Dienstag, Januar 21, 2025

Das österreichische Atommüll-Endlager

Auch in Österreich fällt radioaktiver Abfall an. Den will bislang kein Staat für uns aufnehmen. Österreich braucht deshalb selbst bald ein Endlager. Aber wohin bauen?

Obwohl Österreich selbst kein Atomkraftwerk betreibt, fallen jährlich durchschnittlich 300 Tonnen radioaktiver Müll an. Nur rund 65 Tonnen davon sind so problematisch, dass sie zwischengelagert werden müssen, der Rest kann vor allem dank Dekontaminierungsmaßnahmen entschärft werden.

Derzeit wird der radioaktive Müll im niederösterreichischen Seibersdorf zwischengelagert. Langfristig benötigt Österreich jedoch ein Endlager für seine radioaktiven Abfälle. Bisher gibt es nur einen groben Plan dafür.

Plan für ein Endlager

Mit der Entsorgung des atomaren Abfalls ist in Österreich der Entsorgungsbeirat befasst. Der Vorsitz dieses Gremiums wird vom Ministerium für Klimaschutz und Umwelt nominiert. Weitere Mitglieder stammen aus den Bundesländern, der Wissenschaft und der Zivilgesellschaft. Der Entsorgungsbeirat gibt Studien zur Lagerung des radioaktiven Abfalls in Auftrag und berät die Bundesregierung zur Findung eines Endlagers.

Bisherige Studien sahen die Errichtung eines Endlagers bis 2045 vor.
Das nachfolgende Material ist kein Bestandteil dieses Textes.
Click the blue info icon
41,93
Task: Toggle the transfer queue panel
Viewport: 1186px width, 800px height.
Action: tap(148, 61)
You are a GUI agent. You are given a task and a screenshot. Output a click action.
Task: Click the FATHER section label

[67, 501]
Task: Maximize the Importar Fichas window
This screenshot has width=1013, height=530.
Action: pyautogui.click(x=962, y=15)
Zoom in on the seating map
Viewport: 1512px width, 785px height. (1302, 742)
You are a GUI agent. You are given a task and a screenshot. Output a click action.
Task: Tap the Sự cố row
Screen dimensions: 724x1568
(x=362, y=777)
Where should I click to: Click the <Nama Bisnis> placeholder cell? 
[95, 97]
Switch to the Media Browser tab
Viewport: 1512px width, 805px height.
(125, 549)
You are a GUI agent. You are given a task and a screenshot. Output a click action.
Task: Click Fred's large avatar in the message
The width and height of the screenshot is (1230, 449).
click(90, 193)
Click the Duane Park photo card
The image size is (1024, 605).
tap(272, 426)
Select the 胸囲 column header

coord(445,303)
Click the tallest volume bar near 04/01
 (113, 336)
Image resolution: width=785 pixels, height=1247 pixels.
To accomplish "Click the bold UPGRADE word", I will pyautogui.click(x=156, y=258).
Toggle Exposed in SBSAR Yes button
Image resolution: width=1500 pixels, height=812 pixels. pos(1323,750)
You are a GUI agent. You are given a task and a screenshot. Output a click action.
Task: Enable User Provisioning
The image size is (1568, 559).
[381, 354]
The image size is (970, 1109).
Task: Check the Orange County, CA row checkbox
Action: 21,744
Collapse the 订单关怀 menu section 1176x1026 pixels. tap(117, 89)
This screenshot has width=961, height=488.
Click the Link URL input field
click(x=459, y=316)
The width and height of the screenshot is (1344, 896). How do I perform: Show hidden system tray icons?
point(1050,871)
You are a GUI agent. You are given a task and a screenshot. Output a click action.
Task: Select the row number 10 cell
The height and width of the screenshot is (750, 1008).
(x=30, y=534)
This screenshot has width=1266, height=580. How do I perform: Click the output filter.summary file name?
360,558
Es soll auf österreichischem Boden stehen. Wie und nach welchen Kriterien das Lager genau gesucht wird, ist noch nicht klar. Bisher gibt es nur Empfehlungen, keinen konkreten Rechtsrahmen.

Doch es kommt Bewegung in die Sache. Nach der Nationalratswahl wurde erstmals ein Inventar des radioaktiven Abfalls herausgegeben. Die Bundesregierung weiß jetzt, wie viel Abfall es überhaupt gibt und welche Kapazitäten das Endlager brauchen wird, um entsprechende Abfälle für hunderte oder tausende Jahre beherbergen zu können.

Zwischenlagerung in Seibersdorf

Der Großteil der radioaktiven Abfälle stammt in Österreich aus der Forschung und dem Rückbau von bestehenden Forschungslabors. Er wird vom Unternehmen „Nuclear Engineering Seibersdorf“ in der Marktgemeinde Seibersdorf südöstlich von Wien zwischengelagert. Und das bis mindestens 2045. Dann läuft der Vertrag mit der Gemeinde Seibersdorf aus. Österreich hat also akuten Zeitdruck. Denn die Suche nach einem Lager für radioaktiven Abfall dauert in der Regel Jahrzehnte. Niemand will den Müll in der Nähe haben. Ob Seibersdorf den Vertrag verlängern würde, ist unklar. Eine entsprechende ZackZack-Anfrage ließ die Gemeinde unbeantwortet.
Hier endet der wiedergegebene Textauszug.